Они способствуют протеканию важнейших процессов – белковому и минеральному обмену, являются железами наружной секреции.

Околоушные железы расположены возле ушей, в жевательной области лица, в передней части внизу ушных раковин, продолжаются на боковой поверхности нижней челюсти, у заднего края жевательной мышцы.

Орган неправильной формы, серо-розового цвета. Его масса не превышает 30 гр. Содержимое железы находится в тонкой капсуле, которая обладает неравномерной плотностью. Некоторые её участки рыхлые. Капсула местами врастает в железу и делит её на дольки.

Расположение и строение слюнных желез

Поэтому она имеет ячеистое строение. Выводной проток околоушной слюнной железы открывается на уровне второго верхнего моляра.

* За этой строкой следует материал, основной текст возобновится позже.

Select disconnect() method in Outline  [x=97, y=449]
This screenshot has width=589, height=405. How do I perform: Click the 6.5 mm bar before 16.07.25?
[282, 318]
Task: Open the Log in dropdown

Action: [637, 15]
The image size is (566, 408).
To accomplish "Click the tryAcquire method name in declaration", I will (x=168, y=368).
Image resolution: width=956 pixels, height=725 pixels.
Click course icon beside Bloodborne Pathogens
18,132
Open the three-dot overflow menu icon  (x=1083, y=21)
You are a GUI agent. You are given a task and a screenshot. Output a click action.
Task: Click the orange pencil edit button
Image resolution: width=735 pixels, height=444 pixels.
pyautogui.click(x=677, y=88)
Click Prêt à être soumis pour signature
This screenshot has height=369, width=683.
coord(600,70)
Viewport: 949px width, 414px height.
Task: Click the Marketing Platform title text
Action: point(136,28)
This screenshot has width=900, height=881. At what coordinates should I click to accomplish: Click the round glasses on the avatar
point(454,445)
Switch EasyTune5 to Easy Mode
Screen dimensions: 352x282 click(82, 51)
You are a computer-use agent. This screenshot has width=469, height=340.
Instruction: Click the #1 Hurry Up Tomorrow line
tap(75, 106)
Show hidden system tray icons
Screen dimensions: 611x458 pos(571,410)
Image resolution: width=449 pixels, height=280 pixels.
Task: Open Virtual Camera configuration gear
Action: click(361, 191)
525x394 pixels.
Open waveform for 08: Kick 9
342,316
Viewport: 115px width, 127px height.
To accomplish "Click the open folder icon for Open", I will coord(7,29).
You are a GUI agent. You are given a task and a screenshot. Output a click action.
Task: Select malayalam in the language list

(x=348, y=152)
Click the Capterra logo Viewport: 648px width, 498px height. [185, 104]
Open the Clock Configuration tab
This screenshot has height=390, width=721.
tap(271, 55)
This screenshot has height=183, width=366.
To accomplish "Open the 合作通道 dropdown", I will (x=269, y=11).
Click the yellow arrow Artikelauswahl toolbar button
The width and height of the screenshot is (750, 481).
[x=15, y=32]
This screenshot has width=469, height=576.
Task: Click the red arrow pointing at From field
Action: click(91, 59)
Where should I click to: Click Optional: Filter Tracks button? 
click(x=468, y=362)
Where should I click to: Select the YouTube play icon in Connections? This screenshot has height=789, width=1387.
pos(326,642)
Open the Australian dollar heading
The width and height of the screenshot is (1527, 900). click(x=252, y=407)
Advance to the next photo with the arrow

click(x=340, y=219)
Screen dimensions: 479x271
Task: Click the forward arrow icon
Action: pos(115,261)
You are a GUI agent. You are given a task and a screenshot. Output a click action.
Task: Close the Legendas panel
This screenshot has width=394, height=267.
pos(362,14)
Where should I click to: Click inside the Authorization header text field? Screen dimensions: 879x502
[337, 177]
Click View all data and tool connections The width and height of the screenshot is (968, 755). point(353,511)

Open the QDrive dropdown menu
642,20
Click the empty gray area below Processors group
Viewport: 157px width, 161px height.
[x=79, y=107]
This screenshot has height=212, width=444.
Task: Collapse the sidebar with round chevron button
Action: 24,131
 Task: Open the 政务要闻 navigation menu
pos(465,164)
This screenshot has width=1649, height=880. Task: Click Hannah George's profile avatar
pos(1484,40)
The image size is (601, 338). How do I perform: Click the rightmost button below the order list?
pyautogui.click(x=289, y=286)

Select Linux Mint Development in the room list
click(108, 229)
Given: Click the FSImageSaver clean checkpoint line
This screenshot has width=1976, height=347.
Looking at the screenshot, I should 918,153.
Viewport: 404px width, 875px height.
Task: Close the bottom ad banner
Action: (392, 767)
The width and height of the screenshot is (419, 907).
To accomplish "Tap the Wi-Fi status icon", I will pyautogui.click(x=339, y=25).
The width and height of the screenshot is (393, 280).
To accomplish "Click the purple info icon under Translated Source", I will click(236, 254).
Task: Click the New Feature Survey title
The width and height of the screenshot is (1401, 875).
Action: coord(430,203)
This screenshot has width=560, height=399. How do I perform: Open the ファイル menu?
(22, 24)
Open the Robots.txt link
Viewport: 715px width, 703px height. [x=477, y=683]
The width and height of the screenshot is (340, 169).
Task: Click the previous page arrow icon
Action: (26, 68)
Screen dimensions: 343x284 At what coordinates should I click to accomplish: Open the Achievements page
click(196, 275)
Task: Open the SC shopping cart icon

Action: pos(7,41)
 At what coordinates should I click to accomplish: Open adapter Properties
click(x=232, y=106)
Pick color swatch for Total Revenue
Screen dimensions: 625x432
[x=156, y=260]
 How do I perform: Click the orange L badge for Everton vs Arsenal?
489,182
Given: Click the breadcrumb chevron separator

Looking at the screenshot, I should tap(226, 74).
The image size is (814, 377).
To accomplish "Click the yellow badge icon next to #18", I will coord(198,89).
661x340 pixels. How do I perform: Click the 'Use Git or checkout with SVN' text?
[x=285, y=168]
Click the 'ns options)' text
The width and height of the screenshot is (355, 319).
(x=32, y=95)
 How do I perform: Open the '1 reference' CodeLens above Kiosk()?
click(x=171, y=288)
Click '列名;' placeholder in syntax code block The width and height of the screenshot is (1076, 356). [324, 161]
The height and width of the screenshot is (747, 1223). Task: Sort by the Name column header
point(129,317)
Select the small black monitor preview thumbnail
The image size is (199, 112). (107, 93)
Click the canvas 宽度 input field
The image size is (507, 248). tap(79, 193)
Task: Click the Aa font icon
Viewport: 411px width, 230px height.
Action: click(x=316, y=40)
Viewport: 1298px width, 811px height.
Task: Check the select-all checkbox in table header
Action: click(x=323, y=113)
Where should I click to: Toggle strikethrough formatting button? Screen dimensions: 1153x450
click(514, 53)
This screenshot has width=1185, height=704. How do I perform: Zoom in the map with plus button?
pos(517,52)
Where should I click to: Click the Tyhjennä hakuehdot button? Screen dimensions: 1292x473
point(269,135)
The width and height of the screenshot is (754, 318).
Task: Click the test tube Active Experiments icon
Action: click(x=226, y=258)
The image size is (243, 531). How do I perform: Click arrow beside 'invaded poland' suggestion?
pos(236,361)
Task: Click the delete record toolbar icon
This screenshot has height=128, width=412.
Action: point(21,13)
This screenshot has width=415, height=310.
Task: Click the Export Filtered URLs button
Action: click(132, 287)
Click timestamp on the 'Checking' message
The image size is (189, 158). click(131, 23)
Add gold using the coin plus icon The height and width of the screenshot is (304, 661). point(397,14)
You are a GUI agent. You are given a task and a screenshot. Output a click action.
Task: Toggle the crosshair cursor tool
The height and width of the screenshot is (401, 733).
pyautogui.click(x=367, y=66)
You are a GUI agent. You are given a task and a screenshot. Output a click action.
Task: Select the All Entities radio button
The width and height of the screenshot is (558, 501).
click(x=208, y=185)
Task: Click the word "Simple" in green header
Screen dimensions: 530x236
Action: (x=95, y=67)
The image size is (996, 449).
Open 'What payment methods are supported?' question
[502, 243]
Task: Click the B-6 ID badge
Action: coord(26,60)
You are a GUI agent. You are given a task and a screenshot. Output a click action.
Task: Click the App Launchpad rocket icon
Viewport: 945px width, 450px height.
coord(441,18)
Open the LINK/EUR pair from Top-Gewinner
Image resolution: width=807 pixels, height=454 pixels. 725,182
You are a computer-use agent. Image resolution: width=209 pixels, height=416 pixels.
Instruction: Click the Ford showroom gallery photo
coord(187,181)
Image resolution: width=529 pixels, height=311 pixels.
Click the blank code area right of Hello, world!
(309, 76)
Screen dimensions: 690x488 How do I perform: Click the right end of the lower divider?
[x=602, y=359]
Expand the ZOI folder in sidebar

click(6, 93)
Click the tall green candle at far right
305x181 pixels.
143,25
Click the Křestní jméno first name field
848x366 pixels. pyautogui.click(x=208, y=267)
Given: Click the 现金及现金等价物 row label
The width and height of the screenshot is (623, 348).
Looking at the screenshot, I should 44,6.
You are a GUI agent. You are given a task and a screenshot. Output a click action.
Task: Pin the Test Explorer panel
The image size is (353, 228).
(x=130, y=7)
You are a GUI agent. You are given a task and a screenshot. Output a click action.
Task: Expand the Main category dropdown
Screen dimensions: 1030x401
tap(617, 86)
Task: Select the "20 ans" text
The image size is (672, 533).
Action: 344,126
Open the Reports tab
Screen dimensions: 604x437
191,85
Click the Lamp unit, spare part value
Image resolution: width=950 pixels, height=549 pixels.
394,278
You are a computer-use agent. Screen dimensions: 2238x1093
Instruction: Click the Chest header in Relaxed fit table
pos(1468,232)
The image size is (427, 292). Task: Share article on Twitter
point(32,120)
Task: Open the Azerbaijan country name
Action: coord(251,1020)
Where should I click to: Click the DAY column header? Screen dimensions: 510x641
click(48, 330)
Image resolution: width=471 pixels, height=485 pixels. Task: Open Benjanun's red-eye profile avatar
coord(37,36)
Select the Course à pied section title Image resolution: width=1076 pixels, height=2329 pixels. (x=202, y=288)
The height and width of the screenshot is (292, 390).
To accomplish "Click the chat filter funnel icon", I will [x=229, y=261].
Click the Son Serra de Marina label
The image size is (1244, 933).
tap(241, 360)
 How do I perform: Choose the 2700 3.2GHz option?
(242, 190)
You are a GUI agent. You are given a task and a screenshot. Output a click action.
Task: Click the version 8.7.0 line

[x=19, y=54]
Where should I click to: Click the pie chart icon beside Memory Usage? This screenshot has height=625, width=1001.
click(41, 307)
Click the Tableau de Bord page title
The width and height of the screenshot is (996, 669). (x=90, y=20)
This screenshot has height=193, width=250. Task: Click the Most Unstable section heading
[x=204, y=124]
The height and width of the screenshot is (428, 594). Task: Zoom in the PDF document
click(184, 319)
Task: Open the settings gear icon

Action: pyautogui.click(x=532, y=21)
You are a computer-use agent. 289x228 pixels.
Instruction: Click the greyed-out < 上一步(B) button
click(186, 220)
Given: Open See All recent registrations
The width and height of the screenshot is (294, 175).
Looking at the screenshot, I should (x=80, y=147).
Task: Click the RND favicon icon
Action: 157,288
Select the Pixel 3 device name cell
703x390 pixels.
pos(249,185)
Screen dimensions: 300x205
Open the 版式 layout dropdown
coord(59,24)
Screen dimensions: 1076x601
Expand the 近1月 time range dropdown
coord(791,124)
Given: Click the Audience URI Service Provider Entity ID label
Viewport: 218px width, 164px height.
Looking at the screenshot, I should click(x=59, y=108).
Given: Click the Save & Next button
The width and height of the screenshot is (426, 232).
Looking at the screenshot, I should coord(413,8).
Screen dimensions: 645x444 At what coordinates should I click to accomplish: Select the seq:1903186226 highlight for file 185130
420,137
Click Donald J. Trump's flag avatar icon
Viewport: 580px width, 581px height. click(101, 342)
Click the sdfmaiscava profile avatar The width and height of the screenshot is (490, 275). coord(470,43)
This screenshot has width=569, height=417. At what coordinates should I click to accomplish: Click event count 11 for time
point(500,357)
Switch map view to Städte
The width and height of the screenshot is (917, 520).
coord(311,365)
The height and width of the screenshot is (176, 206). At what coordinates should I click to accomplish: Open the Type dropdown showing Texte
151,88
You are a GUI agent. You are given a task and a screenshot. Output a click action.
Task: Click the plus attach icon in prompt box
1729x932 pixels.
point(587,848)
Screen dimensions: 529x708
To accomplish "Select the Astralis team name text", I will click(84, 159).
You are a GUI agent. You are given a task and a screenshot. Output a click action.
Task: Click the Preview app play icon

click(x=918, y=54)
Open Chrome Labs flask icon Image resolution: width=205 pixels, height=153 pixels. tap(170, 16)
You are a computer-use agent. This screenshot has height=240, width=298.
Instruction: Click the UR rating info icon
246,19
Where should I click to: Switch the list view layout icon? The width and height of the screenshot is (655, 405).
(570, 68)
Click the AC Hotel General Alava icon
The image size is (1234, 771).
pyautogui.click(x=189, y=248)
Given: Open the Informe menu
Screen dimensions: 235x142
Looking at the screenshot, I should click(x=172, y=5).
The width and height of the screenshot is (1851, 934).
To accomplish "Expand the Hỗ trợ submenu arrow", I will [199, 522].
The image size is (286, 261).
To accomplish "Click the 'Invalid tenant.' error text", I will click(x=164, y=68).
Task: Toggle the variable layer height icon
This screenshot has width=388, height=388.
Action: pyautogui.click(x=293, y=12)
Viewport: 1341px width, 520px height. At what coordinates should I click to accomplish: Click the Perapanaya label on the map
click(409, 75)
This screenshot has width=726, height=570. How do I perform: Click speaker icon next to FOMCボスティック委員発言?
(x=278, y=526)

У желез два уязвимых места: в задней части рядом со слуховым проходом и глубоко внутри. В этих зонах выходит гной при воспалении.

Функции

Околоушные слюнные железы принимают участие в важных для жизни процессах.

Болезнь слюнной железы – сиалоаденит. Чаще всего бывает односторонним. Воспаление вызывают бактерии и вирусы. Оно может протекать в острой и хронической форме. Его характер зависит от вида сиалоаденита.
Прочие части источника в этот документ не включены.